Re: [PATCH 5/7] scsi: target: iscsit/isert: stop/wait on cmds during conn close

[Date Prev][Date Next][Thread Prev][Thread Next][Date Index][Thread Index]

 



On Wed, Dec 07, 2022 at 09:10:00PM -0600, Mike Christie wrote:
> 
> This fixes 2 bugs added in:
> 
> commit f36199355c64 ("scsi: target: iscsi: Fix cmd abort fabric stop
> race")
> 
> If we have multiple sessions to the same se_device we can hit a race where
> a LUN_RESET on one session cleans up the se_cmds from under another
> session which is being closed. This results in the closing session freeing
> its conn/session structs while they are still in use.
> 
> The bug is:
> 
> 1. Session1 has IO se_cmd1.
> 2. Session2 can also have se_cmds for IO and optionally TMRs for ABORTS
> but then gets a LUN_RESET.
> 3. The LUN_RESET on session2 sees the se_cmds on session1 and during
> the drain stages marks them all with CMD_T_ABORTED.
> 4. session1 is now closed so iscsit_release_commands_from_conn only sees
> se_cmds with the CMD_T_ABORTED bit set and returns immediately even
> though we have outstanding commands.
> 5. session1's connection and session are freed.
> 6. The backend request for se_cmd1 completes and it accesses the freed
> connection/session.
> 
> If session1 was executing only IO se_cmds and TAS is set on the se_cmd,
> then we need to do a iscsit_free_cmd on those commands, so we wait on
> their completion from LIO core and the backend.
> 
> If session1 was waiting on tmr se_cmds or TAS is not set then we need to
> wait for those outstanding se_cmds to have their last put done so we
> know no user is still accessing them when we free the session/conn.
> 
> This fixes the TAS set case, by adding a check so if we hit it we now call
> iscsit_free_cmd. To handle the tmr se_cd and non TAS case, it hooks the
> iscsit layer into the cmd counter code, so we can wait for all outstanding
> commands before freeing the connection and possibly the session.
> 
> Fixes: f36199355c64 ("scsi: target: iscsi: Fix cmd abort fabric stop race")
> Signed-off-by: Mike Christie <michael.christie@xxxxxxxxxx>
> ---
>  drivers/infiniband/ulp/isert/ib_isert.c | 13 +------------
>  drivers/target/iscsi/iscsi_target.c     | 13 ++++++++++++-
>  drivers/target/target_core_transport.c  |  6 ++++--
>  include/target/target_core_fabric.h     |  2 ++
>  4 files changed, 19 insertions(+), 15 deletions(-)
> 
> diff --git a/drivers/infiniband/ulp/isert/ib_isert.c b/drivers/infiniband/ulp/isert/ib_isert.c
> index b360a1527cd1..600059d8a3a7 100644
> --- a/drivers/infiniband/ulp/isert/ib_isert.c
> +++ b/drivers/infiniband/ulp/isert/ib_isert.c
> @@ -2501,17 +2501,6 @@ isert_wait4logout(struct isert_conn *isert_conn)

--------------------

### SET EXERCISE 1
List the four file paths that the patch message's change summary shows as modified.
The patch message and the entries below it come from unrelated sources.

### Word and element location entries
--------------------

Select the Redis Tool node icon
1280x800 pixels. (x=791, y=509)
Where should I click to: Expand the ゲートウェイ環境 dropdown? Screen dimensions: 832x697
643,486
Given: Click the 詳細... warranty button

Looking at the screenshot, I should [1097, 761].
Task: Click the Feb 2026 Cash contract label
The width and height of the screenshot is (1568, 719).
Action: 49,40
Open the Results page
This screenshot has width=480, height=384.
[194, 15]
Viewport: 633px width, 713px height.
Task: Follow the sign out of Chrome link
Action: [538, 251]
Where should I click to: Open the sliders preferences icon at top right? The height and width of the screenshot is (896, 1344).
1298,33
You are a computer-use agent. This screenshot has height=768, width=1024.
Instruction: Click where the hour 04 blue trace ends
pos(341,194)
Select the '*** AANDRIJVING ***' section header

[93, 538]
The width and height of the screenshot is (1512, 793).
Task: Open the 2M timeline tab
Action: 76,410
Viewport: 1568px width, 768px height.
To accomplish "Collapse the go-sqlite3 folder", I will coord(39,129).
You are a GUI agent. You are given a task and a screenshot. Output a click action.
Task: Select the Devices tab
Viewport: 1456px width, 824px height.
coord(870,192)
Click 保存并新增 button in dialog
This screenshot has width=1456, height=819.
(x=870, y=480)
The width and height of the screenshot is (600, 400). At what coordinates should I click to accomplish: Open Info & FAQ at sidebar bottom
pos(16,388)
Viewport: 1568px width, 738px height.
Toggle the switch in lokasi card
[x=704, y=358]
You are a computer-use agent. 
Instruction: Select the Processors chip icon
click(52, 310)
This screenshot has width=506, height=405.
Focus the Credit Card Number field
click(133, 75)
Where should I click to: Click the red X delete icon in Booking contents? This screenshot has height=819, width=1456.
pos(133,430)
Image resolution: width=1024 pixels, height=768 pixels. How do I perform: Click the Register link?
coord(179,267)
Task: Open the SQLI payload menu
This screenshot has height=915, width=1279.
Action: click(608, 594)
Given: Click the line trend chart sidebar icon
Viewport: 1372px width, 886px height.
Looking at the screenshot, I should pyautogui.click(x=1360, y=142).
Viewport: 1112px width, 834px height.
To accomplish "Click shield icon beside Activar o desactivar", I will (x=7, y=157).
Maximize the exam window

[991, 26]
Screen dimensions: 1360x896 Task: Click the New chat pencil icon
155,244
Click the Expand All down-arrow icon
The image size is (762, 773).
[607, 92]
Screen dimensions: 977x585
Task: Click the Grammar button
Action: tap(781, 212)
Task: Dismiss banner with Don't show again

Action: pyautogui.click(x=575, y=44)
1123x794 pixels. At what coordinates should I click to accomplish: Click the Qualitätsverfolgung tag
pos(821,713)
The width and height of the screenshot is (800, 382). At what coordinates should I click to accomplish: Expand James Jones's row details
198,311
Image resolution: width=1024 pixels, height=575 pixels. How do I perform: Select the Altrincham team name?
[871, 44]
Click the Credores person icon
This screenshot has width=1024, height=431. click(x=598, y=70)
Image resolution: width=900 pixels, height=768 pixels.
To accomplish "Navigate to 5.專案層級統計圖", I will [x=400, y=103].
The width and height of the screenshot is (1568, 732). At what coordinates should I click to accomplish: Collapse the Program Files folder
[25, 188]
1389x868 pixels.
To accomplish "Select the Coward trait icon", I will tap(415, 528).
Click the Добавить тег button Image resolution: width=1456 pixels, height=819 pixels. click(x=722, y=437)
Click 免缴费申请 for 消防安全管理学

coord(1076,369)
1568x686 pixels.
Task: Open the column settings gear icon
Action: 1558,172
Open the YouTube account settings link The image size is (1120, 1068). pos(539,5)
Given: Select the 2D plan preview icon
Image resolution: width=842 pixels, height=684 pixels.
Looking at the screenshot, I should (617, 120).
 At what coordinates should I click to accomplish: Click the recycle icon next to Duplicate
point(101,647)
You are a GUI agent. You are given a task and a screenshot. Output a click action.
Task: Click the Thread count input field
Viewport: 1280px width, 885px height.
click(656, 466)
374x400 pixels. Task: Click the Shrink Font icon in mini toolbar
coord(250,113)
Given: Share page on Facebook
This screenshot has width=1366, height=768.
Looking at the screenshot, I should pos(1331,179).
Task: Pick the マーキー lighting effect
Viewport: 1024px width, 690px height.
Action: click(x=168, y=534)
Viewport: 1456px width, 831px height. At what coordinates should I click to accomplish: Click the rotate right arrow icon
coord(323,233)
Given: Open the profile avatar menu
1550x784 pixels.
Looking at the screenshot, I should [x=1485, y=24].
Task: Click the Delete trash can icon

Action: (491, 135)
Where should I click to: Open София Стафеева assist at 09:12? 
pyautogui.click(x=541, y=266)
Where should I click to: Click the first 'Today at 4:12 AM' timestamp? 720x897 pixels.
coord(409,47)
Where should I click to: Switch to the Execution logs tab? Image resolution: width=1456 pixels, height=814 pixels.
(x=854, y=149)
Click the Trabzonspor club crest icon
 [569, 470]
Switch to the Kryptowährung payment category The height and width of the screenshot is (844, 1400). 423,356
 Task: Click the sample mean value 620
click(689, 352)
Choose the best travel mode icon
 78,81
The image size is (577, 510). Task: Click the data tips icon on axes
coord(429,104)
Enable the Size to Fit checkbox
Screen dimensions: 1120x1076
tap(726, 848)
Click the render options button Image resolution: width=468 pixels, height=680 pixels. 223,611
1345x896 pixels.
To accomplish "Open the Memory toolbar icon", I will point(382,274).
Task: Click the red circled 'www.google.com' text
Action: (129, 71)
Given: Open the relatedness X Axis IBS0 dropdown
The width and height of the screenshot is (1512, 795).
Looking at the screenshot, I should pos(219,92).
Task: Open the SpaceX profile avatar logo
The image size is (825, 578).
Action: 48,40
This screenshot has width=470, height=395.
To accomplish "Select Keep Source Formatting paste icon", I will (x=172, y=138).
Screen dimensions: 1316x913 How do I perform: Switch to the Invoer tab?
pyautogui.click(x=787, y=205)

--------------------

### SET EXERCISE 2
Return the entries without changes, starting at the line that contains "Click the Добавить" and ending after the line that contains "point(101,647)".

### FULL ANSWER 1
drivers/infiniband/ulp/isert/ib_isert.c
drivers/target/iscsi/iscsi_target.c
drivers/target/target_core_transport.c
include/target/target_core_fabric.h

### FULL ANSWER 2
Click the Добавить тег button Image resolution: width=1456 pixels, height=819 pixels. click(x=722, y=437)
Click 免缴费申请 for 消防安全管理学

coord(1076,369)
1568x686 pixels.
Task: Open the column settings gear icon
Action: 1558,172
Open the YouTube account settings link The image size is (1120, 1068). pos(539,5)
Given: Select the 2D plan preview icon
Image resolution: width=842 pixels, height=684 pixels.
Looking at the screenshot, I should (617, 120).
 At what coordinates should I click to accomplish: Click the recycle icon next to Duplicate
point(101,647)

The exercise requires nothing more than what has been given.